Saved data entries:
━━━━━━━━━━━━━━━━━━━━━━━━━━━━━━
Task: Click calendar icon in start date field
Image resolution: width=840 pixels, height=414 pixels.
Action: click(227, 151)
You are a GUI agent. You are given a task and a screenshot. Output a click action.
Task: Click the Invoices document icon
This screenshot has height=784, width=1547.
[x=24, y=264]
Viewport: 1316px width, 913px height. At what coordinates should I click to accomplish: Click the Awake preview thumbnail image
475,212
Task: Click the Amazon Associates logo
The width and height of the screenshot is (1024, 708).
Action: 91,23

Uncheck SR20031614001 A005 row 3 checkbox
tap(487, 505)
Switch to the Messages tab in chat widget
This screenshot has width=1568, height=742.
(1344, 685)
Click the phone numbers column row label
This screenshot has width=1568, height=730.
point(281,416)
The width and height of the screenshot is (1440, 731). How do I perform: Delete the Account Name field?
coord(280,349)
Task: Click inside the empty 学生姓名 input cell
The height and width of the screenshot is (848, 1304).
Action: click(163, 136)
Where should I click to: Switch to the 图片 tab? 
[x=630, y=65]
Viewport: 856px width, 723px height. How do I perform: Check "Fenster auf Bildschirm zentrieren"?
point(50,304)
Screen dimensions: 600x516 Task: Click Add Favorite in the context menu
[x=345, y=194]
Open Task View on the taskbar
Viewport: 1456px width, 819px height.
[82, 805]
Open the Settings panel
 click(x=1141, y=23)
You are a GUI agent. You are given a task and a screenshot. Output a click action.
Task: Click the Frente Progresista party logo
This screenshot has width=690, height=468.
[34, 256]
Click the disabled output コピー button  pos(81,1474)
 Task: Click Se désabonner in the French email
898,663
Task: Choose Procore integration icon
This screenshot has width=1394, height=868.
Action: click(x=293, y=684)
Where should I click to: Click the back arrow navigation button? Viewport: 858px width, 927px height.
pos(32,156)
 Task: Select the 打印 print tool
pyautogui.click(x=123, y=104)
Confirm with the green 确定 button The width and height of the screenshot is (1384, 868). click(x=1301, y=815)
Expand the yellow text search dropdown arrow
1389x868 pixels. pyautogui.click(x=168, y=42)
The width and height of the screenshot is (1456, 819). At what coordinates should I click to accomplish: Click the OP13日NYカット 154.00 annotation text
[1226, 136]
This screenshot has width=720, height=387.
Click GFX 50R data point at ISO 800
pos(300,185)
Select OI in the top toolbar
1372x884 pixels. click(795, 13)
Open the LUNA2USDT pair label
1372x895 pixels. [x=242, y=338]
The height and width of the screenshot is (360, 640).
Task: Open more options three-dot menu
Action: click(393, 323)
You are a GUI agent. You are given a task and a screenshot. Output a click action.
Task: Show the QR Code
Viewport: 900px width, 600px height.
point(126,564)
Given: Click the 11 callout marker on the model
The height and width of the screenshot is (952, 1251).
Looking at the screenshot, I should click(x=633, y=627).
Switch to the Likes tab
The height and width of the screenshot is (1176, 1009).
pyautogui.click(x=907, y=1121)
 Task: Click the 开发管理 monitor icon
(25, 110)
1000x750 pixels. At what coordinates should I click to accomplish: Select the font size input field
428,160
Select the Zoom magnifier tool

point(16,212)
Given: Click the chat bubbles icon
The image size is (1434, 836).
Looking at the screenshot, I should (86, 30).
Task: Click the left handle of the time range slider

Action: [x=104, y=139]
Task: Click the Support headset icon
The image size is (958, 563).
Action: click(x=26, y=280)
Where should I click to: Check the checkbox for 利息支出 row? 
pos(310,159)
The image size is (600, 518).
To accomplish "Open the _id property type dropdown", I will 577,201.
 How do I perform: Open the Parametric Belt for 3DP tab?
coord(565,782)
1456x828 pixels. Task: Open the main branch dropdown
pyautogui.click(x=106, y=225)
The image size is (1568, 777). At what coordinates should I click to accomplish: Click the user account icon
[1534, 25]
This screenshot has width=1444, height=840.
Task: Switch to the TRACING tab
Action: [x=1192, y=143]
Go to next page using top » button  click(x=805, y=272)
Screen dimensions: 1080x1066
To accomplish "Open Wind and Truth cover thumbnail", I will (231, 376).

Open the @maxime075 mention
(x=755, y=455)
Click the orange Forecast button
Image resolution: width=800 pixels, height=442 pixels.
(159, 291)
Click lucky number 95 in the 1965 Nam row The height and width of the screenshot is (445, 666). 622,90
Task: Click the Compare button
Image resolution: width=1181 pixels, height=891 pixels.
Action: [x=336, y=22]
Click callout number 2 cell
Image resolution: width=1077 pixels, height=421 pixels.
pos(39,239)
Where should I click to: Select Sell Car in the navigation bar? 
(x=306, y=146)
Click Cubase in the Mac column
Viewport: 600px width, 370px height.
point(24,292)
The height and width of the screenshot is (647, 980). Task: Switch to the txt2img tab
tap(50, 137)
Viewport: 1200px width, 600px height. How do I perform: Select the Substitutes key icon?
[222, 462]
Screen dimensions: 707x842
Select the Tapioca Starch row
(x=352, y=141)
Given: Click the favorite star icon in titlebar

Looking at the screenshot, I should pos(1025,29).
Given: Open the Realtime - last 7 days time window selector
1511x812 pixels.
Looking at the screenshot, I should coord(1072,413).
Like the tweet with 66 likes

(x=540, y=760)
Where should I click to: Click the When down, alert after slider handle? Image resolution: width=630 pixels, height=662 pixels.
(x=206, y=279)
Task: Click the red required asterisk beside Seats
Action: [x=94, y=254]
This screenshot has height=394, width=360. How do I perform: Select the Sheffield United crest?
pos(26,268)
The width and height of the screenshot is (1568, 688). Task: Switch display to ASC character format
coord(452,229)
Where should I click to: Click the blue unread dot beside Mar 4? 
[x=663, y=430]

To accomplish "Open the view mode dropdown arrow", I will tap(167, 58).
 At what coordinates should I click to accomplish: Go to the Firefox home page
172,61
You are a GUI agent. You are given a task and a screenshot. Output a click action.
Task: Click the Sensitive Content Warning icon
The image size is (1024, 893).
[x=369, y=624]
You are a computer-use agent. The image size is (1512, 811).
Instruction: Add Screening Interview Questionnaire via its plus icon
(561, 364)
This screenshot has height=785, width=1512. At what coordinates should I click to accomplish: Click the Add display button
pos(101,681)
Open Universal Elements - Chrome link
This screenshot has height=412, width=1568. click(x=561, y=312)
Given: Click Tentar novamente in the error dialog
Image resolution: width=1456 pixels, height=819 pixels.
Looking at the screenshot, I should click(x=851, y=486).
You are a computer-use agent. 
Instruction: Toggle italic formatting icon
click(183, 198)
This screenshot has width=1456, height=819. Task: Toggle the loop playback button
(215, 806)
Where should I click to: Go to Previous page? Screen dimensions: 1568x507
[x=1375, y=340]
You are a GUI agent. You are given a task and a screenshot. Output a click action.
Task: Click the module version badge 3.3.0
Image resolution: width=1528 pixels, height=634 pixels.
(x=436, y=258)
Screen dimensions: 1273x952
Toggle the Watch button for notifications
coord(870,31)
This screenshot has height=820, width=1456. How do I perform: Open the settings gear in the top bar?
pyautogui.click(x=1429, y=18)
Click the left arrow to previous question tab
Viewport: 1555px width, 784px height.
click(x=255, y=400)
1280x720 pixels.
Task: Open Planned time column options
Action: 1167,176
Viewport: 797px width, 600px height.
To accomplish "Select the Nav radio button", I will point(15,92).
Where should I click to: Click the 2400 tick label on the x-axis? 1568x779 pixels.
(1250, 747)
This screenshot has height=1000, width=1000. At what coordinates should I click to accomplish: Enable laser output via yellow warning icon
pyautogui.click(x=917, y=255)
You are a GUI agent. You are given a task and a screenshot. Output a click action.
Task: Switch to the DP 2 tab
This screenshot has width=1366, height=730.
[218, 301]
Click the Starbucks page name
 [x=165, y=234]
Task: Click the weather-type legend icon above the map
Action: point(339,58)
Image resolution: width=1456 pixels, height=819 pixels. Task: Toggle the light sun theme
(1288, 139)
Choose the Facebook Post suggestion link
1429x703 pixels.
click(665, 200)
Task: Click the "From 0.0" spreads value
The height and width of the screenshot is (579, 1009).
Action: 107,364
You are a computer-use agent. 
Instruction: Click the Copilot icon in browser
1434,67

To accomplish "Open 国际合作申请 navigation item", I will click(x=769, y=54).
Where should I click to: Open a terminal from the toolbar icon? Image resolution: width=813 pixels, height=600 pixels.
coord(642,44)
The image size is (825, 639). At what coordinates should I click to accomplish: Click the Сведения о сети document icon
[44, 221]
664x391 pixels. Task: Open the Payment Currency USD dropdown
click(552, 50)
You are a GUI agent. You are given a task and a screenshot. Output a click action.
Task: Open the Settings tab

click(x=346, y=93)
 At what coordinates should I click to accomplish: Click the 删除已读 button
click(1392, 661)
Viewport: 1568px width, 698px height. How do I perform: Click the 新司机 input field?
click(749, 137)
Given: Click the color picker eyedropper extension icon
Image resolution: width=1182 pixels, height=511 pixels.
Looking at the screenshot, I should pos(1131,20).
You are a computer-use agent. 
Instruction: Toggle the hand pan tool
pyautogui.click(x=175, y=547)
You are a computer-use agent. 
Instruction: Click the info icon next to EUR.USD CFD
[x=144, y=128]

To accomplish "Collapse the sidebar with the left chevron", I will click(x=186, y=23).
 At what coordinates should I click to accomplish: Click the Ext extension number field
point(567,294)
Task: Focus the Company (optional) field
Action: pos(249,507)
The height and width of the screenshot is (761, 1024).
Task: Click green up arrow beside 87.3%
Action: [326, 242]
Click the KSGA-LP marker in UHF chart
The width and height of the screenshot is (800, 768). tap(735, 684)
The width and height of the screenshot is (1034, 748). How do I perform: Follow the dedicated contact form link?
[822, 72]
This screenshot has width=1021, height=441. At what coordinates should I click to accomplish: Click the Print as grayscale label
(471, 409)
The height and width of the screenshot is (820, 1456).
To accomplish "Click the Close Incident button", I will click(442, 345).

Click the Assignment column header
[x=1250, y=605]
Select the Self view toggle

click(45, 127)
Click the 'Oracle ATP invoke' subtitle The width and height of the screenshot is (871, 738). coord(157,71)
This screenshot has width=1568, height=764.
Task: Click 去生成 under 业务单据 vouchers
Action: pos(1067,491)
━━━━━━━━━━━━━━━━━━━━━━━━━━━━━━
## What you need to do
Please turn the material above, from the line containing "Viewport: 856px width, 723px" through the line containing "click(x=1141, y=23)", into a Markdown table with the columns Row and Text. Leave out blank lines.

## Problem solution
| Row | Text |
|---|---|
| 1 | Viewport: 856px width, 723px height. How do I perform: Check "Fenster auf Bildschirm zentrieren"? |
| 2 | point(50,304) |
| 3 | Screen dimensions: 600x516 Task: Click Add Favorite in the context menu |
| 4 | [x=345, y=194] |
| 5 | Open Task View on the taskbar |
| 6 | Viewport: 1456px width, 819px height. |
| 7 | [82, 805] |
| 8 | Open the Settings panel |
| 9 |  click(x=1141, y=23) |